As for scripting, I feel a gut-level need to remain genuine with my patients and don't find this to have any negative effect on my practice. (I can just see it; I WOULD HAVE had the time- if I didn't have to follow this stupid script to the word...):twocents:

Specializes in Trauma,ER,CCU/OHU/Nsg Ed/Nsg Research.
Specializes in SICU.

My mom is a manager in a cardiac progressive unit and they have the Nursing assistants do hourly rounding, not the nurses. It is too heavy a unit as it is, and the nurses don't have that kind of time to get every cup of water and put pts on the bedpan etc. (not that they shouldn't if asked of course, but you get my drift) That all falls within the realm of a nursing assistants scope.
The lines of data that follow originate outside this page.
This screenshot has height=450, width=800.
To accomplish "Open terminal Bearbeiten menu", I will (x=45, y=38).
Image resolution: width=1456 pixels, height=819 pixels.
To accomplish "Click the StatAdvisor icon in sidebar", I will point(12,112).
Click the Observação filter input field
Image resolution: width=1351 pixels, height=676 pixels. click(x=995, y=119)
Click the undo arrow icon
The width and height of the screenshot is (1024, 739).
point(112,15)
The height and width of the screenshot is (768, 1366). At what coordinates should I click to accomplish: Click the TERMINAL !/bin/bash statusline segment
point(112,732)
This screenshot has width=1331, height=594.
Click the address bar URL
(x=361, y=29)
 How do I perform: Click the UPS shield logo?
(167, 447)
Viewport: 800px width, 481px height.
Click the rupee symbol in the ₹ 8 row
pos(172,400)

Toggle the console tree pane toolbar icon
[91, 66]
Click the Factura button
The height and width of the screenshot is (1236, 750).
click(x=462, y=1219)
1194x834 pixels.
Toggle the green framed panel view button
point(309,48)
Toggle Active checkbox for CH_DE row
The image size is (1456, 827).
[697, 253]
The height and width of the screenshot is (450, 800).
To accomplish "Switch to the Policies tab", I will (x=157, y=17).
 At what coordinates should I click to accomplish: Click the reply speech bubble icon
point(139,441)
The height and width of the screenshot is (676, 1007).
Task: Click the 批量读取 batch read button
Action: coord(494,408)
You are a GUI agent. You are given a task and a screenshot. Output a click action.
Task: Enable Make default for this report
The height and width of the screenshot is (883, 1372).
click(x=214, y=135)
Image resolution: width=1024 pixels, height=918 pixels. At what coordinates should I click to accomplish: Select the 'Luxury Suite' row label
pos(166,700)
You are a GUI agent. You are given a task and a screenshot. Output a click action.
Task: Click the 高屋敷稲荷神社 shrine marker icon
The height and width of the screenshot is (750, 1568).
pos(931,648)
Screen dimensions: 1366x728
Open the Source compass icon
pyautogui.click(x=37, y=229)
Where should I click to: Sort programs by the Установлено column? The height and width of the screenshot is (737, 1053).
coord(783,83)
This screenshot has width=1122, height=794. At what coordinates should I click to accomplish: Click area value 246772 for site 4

Our hospital did roll out a somewhat scripted intro system that requires a certain intro and a written goal list in the room. RHOCC is the program/system our institution uses. I work ICU, so I cant really comment from my personal perspective on hourly rounding because I live in my patients rooms, but the patient satisfaction scores have improved on my moms unit and the nurses like it because their patients are more content for the most part. Maybe you could make that suggestion to your manager.

Yup... that is exactly what we are to use.

Just drives me crazy. Where is a facility that actually have mgmt/ceo that come up with any improvement on their own, or that see the root cause of real issues???? What do they pay for this, umm....stuff, anyway?? I'm sure I could come up with more productive ways to spend it.

:anpom: I feel like they want cheerleaders :anpom:instead of :nurse::nurse::nurse: !!